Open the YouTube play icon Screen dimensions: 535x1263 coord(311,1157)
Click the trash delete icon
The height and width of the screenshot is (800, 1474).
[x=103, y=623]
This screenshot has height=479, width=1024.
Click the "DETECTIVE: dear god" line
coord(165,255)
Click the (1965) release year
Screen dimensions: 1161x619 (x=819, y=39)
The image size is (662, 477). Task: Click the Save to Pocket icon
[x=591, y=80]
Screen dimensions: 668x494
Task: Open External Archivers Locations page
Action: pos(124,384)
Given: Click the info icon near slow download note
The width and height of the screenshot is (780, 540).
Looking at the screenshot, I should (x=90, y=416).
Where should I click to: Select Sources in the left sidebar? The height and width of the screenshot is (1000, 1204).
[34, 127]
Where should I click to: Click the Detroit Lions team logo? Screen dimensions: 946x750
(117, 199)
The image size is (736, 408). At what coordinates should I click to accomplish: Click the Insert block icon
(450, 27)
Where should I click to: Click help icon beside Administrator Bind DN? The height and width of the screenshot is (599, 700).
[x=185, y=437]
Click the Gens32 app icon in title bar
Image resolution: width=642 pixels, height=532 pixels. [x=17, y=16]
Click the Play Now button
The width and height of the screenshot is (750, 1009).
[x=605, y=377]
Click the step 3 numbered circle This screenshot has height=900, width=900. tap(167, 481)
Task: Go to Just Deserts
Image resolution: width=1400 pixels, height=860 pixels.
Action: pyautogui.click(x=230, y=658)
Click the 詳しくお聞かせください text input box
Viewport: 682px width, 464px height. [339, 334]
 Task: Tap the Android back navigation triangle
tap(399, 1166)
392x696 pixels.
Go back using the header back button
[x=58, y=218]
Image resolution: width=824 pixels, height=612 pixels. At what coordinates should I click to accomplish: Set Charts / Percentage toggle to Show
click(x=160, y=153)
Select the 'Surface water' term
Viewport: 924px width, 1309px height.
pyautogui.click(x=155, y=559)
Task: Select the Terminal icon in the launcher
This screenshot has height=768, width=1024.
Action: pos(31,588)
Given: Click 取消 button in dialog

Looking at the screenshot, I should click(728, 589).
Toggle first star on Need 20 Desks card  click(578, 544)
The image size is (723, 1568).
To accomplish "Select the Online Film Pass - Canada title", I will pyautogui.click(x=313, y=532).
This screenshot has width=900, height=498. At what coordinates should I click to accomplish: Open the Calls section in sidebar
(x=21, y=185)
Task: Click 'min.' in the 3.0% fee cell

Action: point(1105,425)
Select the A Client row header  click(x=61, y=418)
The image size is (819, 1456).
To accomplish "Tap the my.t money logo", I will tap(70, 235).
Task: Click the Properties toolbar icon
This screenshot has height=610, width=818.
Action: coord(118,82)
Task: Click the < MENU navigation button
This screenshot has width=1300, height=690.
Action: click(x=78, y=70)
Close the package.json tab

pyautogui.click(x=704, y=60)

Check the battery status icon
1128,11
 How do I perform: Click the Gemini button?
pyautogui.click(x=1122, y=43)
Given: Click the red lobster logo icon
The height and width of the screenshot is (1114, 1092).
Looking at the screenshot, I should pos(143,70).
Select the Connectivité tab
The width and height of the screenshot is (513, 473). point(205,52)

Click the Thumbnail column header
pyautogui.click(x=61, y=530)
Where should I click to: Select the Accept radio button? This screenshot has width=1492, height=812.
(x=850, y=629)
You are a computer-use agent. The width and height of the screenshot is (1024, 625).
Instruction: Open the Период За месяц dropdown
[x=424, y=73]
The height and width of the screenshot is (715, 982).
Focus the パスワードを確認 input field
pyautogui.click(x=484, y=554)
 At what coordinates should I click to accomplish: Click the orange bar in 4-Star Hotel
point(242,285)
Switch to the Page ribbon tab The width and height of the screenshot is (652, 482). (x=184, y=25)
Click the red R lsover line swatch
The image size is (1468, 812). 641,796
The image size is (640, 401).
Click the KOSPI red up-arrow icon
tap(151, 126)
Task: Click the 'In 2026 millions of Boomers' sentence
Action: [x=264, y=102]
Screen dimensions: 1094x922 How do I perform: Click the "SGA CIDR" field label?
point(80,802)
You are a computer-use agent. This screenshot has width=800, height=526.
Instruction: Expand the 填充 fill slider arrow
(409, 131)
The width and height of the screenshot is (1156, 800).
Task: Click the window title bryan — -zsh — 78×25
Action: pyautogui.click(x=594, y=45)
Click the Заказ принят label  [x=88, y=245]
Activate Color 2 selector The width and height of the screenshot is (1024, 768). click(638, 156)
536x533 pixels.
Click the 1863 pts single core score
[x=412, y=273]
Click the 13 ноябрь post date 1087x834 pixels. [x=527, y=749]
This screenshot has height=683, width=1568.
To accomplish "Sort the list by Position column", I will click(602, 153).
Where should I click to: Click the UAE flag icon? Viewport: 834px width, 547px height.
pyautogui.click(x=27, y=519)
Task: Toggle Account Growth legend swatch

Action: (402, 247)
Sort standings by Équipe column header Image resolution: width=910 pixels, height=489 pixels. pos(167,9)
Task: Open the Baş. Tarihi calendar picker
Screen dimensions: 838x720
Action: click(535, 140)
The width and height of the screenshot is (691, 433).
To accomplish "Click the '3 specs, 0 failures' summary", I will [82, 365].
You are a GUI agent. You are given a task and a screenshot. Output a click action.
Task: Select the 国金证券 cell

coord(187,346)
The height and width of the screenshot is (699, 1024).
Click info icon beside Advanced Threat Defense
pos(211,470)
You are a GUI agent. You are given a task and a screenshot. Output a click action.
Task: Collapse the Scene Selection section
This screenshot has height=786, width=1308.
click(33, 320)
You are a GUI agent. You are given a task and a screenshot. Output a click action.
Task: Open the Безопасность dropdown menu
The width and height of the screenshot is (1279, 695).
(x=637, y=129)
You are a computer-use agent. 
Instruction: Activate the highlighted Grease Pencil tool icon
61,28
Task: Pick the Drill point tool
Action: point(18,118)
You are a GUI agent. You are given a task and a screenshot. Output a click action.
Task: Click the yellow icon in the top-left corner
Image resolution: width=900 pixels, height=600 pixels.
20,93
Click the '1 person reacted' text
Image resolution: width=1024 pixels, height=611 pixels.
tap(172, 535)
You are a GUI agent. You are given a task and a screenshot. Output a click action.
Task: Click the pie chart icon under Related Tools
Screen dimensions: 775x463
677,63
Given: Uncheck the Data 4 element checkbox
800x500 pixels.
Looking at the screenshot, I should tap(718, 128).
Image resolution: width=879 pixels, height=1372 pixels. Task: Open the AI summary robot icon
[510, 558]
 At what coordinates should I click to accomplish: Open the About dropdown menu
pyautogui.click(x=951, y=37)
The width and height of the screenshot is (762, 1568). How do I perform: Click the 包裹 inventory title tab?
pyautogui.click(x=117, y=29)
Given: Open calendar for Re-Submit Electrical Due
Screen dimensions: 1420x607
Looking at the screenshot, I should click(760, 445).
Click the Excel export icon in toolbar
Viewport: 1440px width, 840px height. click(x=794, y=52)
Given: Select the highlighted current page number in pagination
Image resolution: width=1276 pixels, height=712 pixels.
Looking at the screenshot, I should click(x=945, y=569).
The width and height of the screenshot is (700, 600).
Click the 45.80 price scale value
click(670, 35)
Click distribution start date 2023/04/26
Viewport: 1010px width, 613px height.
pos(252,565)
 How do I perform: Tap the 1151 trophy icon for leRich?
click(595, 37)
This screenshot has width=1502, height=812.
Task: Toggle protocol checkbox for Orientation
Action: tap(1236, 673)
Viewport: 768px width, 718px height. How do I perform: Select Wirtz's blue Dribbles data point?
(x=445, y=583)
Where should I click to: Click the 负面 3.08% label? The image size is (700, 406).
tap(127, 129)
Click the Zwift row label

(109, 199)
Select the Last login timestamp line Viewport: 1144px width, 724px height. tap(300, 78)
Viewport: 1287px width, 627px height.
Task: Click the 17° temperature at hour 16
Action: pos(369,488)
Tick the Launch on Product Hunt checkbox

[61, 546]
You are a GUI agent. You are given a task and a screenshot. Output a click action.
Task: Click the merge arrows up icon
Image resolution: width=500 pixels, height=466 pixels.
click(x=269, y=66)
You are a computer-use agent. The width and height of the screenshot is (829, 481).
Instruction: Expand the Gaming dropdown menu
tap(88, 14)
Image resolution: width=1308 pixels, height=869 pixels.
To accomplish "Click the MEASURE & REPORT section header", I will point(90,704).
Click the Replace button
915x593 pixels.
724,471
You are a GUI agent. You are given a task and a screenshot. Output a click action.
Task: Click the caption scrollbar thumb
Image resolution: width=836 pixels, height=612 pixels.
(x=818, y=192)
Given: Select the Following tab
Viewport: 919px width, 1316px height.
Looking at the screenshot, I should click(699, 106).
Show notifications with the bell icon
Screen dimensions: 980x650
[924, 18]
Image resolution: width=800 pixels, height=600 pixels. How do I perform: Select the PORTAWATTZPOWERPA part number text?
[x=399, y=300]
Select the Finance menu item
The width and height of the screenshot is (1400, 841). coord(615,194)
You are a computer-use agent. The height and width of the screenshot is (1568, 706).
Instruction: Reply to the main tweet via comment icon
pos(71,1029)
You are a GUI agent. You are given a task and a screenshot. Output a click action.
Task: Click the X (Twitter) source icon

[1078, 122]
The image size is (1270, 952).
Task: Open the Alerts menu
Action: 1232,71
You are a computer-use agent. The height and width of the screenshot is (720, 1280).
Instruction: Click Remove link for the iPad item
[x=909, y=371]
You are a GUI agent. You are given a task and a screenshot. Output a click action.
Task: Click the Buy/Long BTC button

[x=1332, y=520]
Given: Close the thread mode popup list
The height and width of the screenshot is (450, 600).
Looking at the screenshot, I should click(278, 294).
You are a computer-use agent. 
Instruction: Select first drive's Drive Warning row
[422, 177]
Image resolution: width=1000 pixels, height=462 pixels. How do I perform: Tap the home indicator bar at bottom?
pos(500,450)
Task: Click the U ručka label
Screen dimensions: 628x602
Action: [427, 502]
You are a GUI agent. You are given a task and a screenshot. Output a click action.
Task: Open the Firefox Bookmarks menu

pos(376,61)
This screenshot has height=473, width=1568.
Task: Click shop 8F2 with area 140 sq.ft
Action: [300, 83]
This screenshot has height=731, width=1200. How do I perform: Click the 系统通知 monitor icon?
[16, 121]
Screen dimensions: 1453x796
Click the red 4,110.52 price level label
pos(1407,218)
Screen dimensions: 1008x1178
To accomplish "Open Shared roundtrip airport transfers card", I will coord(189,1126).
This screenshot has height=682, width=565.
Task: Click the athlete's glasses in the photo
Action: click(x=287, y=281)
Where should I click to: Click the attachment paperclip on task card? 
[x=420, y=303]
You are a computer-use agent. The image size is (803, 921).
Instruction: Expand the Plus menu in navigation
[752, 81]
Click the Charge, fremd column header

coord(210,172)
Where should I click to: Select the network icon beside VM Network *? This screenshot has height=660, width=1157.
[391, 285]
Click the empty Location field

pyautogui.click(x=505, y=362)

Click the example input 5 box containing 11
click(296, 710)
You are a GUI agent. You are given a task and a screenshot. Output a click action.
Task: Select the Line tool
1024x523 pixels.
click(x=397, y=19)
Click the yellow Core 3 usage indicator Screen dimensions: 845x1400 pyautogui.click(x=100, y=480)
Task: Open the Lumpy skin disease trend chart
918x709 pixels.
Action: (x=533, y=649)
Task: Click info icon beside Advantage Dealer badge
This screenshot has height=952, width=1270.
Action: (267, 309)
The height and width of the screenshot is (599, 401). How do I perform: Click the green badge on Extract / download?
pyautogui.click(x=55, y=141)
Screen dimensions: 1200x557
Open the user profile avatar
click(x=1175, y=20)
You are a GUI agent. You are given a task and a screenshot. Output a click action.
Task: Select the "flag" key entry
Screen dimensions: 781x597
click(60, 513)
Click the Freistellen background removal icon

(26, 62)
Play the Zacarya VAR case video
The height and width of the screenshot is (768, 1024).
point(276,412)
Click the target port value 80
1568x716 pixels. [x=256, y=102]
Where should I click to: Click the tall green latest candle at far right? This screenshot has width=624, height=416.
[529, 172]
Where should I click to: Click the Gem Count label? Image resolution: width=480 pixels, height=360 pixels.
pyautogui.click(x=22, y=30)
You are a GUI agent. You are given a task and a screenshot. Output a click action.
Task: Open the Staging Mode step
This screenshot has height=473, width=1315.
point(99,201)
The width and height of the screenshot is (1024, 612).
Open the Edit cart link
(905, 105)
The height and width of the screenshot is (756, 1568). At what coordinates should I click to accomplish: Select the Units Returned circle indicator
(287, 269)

----

**What needs to be done**
Could you write out, exactly as they stand, only the lines above that begin at the line with "Where should I click to: Select the Accept" and stop after the line with "Switch to the"?

**Expected answer**
Where should I click to: Select the Accept radio button? This screenshot has width=1492, height=812.
(x=850, y=629)
You are a computer-use agent. The width and height of the screenshot is (1024, 625).
Instruction: Open the Период За месяц dropdown
[x=424, y=73]
The height and width of the screenshot is (715, 982).
Focus the パスワードを確認 input field
pyautogui.click(x=484, y=554)
 At what coordinates should I click to accomplish: Click the orange bar in 4-Star Hotel
point(242,285)
Switch to the Page ribbon tab The width and height of the screenshot is (652, 482). (x=184, y=25)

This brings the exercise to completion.